▸ Prompt
Could you print exactly the lines of the listing below, starting at the line that has "Number value 93140239" and ending at the line that has "Viewport: 600px width, 1506px height.", and only those lines?

▸ Data for analysis
★ ★ ★
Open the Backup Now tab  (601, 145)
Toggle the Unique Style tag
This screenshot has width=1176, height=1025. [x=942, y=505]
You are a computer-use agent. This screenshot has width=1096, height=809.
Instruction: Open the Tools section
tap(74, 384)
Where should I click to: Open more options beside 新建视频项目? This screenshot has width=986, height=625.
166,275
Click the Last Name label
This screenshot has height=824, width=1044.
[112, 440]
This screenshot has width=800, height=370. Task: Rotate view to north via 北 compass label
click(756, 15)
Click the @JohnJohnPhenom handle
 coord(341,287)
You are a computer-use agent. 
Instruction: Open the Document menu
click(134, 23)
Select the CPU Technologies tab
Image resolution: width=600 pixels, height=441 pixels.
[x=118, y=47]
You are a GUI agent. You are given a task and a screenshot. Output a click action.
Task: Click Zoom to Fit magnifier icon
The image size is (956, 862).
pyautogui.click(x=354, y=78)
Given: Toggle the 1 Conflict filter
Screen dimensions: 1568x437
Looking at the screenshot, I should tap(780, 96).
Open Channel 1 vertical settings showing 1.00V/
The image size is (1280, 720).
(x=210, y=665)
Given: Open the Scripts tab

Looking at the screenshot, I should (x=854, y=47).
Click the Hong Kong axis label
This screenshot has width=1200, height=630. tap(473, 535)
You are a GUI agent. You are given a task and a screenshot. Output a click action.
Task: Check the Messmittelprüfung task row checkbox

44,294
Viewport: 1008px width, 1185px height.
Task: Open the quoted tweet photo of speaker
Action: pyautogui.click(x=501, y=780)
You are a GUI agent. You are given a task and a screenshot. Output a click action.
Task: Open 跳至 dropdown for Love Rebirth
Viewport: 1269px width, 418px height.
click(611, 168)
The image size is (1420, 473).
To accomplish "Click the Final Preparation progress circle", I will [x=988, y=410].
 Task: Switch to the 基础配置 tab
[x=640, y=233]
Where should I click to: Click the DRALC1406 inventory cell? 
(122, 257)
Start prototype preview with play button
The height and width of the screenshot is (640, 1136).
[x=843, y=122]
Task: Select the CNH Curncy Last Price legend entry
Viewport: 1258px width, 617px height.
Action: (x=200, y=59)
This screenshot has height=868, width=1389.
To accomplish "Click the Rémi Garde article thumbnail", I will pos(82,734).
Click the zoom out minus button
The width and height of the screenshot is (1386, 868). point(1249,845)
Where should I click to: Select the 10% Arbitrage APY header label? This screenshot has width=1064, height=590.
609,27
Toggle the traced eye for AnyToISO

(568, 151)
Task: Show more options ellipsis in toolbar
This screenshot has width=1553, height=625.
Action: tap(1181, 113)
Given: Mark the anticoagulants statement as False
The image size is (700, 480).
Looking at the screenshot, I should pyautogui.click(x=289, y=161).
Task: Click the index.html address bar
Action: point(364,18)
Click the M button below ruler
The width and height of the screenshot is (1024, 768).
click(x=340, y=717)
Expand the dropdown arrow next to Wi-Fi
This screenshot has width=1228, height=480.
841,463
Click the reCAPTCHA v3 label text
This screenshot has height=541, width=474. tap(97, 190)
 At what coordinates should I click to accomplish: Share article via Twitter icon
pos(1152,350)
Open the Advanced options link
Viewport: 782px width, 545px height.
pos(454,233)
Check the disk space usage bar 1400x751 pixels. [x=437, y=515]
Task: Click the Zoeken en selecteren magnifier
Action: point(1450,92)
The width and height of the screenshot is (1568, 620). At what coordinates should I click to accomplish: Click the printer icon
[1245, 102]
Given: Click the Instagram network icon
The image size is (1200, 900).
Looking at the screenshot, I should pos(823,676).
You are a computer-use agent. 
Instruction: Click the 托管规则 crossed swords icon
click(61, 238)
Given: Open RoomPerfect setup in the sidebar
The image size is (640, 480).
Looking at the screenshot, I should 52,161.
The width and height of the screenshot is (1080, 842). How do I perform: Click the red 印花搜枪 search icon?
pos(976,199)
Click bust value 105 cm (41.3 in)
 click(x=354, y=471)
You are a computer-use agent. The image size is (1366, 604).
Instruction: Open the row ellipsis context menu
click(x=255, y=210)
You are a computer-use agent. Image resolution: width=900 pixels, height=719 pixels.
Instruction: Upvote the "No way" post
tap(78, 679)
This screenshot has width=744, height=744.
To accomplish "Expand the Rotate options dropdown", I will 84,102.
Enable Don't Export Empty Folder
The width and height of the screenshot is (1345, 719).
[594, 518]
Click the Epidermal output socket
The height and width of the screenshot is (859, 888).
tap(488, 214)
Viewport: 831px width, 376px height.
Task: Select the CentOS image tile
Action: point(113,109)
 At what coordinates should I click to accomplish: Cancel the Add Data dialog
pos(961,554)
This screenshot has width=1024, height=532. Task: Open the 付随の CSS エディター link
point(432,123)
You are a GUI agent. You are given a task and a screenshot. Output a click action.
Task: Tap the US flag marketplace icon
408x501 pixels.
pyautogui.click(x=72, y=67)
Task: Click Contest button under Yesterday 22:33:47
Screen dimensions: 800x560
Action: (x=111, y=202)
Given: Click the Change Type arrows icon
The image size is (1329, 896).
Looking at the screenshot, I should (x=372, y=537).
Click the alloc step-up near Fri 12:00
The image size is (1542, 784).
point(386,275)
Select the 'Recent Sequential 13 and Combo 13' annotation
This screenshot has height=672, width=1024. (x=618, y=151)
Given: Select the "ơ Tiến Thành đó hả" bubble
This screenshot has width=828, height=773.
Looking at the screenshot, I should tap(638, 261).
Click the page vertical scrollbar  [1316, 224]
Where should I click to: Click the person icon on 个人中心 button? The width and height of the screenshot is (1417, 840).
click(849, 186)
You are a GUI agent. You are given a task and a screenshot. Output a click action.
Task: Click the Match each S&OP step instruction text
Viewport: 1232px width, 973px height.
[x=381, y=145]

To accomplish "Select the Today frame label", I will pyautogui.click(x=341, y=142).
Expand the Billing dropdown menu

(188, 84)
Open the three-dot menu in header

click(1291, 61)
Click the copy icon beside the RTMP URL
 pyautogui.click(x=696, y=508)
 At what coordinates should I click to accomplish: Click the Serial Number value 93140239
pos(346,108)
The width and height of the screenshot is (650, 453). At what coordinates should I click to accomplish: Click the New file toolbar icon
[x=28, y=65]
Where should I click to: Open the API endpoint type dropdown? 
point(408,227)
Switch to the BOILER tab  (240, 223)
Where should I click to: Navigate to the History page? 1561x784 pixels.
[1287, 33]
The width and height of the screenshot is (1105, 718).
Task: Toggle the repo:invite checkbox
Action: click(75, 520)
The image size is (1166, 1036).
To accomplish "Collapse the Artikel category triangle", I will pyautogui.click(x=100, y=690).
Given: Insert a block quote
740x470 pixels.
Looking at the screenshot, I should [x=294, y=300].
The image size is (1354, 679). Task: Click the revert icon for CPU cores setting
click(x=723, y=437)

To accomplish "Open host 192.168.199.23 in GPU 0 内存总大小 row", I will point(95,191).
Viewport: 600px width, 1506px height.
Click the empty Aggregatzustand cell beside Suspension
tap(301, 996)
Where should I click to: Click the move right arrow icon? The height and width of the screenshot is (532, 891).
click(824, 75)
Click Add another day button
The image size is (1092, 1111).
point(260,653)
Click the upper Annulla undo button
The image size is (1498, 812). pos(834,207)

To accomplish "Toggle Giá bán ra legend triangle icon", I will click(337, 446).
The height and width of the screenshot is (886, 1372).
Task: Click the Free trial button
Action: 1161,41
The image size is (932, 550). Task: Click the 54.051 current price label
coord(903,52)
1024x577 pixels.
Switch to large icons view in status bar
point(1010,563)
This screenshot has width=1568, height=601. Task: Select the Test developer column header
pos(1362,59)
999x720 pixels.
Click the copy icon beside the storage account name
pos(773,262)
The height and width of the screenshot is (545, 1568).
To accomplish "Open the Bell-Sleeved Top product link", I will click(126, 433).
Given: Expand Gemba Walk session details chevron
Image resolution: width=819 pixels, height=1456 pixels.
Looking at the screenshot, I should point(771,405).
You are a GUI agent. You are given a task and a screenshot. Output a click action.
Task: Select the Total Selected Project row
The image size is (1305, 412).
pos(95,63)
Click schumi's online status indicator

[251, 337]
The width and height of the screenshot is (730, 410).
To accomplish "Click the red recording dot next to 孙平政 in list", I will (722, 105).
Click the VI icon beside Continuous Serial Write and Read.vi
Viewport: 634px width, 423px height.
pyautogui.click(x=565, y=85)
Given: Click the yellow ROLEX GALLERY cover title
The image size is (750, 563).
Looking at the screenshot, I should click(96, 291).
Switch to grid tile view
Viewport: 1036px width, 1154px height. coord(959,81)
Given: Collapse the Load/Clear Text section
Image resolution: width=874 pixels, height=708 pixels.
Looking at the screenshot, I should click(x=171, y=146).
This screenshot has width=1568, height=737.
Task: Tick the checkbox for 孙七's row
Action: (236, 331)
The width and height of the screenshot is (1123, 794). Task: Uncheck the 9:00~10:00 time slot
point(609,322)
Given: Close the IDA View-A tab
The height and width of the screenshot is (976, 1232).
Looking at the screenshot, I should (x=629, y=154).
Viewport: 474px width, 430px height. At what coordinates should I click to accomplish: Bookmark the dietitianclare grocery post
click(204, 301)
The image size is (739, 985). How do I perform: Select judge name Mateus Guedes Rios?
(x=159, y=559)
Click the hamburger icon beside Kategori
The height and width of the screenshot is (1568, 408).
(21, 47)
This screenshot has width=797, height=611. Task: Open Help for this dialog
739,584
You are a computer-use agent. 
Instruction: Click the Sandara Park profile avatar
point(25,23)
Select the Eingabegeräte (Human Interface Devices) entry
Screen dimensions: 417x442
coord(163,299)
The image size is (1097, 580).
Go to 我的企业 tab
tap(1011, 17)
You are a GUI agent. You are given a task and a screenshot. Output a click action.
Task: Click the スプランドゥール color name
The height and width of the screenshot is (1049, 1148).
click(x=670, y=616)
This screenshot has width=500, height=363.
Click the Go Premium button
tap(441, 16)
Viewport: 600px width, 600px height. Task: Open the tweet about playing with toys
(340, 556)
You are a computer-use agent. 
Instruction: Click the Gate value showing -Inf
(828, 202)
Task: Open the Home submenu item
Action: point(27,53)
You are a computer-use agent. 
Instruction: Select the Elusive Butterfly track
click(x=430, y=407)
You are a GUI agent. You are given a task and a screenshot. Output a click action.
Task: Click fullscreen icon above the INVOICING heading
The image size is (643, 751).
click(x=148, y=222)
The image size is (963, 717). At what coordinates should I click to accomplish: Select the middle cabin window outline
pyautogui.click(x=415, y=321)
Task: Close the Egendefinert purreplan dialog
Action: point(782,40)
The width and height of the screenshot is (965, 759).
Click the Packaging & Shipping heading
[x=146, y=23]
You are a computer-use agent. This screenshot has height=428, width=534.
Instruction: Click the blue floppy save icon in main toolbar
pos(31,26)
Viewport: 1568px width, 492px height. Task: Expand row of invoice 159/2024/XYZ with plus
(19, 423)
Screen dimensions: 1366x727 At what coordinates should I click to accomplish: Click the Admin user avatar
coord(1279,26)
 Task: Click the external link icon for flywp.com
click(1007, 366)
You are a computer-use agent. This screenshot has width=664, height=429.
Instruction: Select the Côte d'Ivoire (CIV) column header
★ ★ ★
▸ Response to the task
 At what coordinates should I click to accomplish: Click the Serial Number value 93140239
pos(346,108)
The width and height of the screenshot is (650, 453). At what coordinates should I click to accomplish: Click the New file toolbar icon
[x=28, y=65]
Where should I click to: Open the API endpoint type dropdown? 
point(408,227)
Switch to the BOILER tab  (240, 223)
Where should I click to: Navigate to the History page? 1561x784 pixels.
[1287, 33]
The width and height of the screenshot is (1105, 718).
Task: Toggle the repo:invite checkbox
Action: click(75, 520)
The image size is (1166, 1036).
To accomplish "Collapse the Artikel category triangle", I will pyautogui.click(x=100, y=690).
Given: Insert a block quote
740x470 pixels.
Looking at the screenshot, I should [x=294, y=300].
The image size is (1354, 679). Task: Click the revert icon for CPU cores setting
click(x=723, y=437)

To accomplish "Open host 192.168.199.23 in GPU 0 内存总大小 row", I will point(95,191).
Viewport: 600px width, 1506px height.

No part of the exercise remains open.